Experimental evaluation of automotive air-conditioning using HFC-134a and HC-134a

An experimental study to evaluate the energy consumption of an automotive air conditioning is presented. In this study, these refrigerants will be tested using the experimental rig which simulated the actual cars as a cabin complete with a cooling system component of the actual car that is as the blower, evaporator, condenser, radiators, electric motor, which acts as a vehicle engine, and then the electric motor will operate the compressor using a belt and pulley system, as well as to the alternator will recharge the battery. The compressor working with the fluids HFC-134a and HC-134a and has been tested varying the speed in the range 1000, 1500, 2000 and 2500 rpm. The measurements taken during the one hour experimental periods at 2-minutes interval times for temperature setpoint of 20°C with internal heat loads 0, 500, 700 and 1000 W. The final results of this study show an overall better energy consumption of the HFC-134a compared with the HC-134a.

Performance study of DC compressor for automotive air conditioning system

The automotive air conditioning compressor (AAC) is belt-driven by the engine. The compressor speed is directly proportional to the engine speed. Therefore, the cooling capacity will vary as the engine speed changes. To meet the air conditioning (AC) demand, the compressor continually cycles on and off. In the research, the compressor of the AAC is driven by an electric motor which in turn is operated by electrical battery (12 volt). The use of direct current compressor (DCC) is seen as a solution of the existing system. Using the proposed system, DCC gets significant improvements in energy efficiency. Compared with AAC system, the energy conservation effect is about 77.5% to 86.35%.
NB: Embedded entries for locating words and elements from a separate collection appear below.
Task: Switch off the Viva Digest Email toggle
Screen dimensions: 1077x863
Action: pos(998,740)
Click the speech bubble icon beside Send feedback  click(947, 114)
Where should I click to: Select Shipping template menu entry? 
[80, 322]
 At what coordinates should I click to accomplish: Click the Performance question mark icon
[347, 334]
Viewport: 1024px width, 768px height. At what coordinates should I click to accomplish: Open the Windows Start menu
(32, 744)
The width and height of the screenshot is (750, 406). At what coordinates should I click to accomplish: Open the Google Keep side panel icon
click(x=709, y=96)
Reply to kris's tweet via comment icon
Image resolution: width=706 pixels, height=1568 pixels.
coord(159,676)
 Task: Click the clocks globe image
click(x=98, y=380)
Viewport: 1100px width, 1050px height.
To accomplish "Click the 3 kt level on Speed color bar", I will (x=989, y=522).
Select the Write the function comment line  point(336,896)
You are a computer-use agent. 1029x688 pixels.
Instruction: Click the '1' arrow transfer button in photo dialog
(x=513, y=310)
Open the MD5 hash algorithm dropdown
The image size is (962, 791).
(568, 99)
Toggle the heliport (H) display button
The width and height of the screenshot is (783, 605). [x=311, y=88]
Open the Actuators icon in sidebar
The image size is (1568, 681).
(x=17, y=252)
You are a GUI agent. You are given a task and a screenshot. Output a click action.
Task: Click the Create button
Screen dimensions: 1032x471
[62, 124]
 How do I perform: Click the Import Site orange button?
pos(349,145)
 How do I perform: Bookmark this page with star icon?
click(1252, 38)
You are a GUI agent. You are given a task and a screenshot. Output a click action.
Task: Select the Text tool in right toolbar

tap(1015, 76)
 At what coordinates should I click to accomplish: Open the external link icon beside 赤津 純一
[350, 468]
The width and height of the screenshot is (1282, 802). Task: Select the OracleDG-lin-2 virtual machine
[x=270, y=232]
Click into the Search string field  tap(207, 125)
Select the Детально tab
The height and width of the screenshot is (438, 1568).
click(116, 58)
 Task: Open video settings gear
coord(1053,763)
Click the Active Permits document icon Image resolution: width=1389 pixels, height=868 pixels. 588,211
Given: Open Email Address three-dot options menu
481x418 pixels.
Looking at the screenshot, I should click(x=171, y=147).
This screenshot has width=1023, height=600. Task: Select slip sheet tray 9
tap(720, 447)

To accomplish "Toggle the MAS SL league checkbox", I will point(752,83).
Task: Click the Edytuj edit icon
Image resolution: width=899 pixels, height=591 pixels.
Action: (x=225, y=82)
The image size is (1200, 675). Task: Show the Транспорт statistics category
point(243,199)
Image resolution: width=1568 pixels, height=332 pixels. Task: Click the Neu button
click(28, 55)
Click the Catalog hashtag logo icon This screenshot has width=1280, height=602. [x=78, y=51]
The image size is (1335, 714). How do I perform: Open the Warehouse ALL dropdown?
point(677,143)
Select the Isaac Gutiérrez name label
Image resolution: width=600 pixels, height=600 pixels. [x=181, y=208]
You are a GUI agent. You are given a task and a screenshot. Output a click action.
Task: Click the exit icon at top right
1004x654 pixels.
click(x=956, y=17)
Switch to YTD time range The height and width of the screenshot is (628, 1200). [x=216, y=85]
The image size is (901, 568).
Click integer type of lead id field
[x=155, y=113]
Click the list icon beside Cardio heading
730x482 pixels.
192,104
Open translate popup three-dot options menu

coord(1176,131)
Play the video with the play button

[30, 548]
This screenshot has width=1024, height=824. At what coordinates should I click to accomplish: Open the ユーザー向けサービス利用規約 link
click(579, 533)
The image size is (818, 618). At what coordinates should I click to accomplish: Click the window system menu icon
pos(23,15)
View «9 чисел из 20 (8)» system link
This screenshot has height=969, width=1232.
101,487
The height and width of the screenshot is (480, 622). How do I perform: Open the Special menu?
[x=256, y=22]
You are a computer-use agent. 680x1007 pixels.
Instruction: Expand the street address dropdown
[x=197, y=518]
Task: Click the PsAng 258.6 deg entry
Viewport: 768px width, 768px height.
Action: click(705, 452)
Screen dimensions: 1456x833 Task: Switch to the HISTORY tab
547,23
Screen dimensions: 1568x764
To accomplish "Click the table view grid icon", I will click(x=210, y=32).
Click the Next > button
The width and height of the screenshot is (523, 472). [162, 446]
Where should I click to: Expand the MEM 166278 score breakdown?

Modeling and Parametric Study of Cooling Loads Characteristics for Automotive Air-Conditioning System

This paper presents a steady-state modeling and parametric study on the characteristics of cooling loads for an automotive air-conditioning system. The model enables the hourly prediction of vehicular cabin cooling load profile at various operating conditions and types of vehicle. The model utilizes correlations and equations proposed by ASHRAE and previous researchers available in the open literature. A validation exercise indicates that the simulation results are within 5% of published results. In the parametric study, the effects of five parameters: vehicle surface color, number of passenger, cabin temperature, vehicle speed and angle of front wind screen on the hourly cooling load profile on a daily basis are investigated. It was found that an increase in number of passenger and vehicle speed, darker vehicle surface color and lower cabin temperature will increase the cooling load. Meanwhile, the angle of front wind screen does not significantly influence the cooling load profile. In conclusion, the cooling loads profile can be used for air-conditioning system improvement/optimization exercise. The generic model can be used for complete vehicle air-conditioning simulation program towards energy-efficient air-conditioning system for better overall performance, especially in the early stage of vehicle development.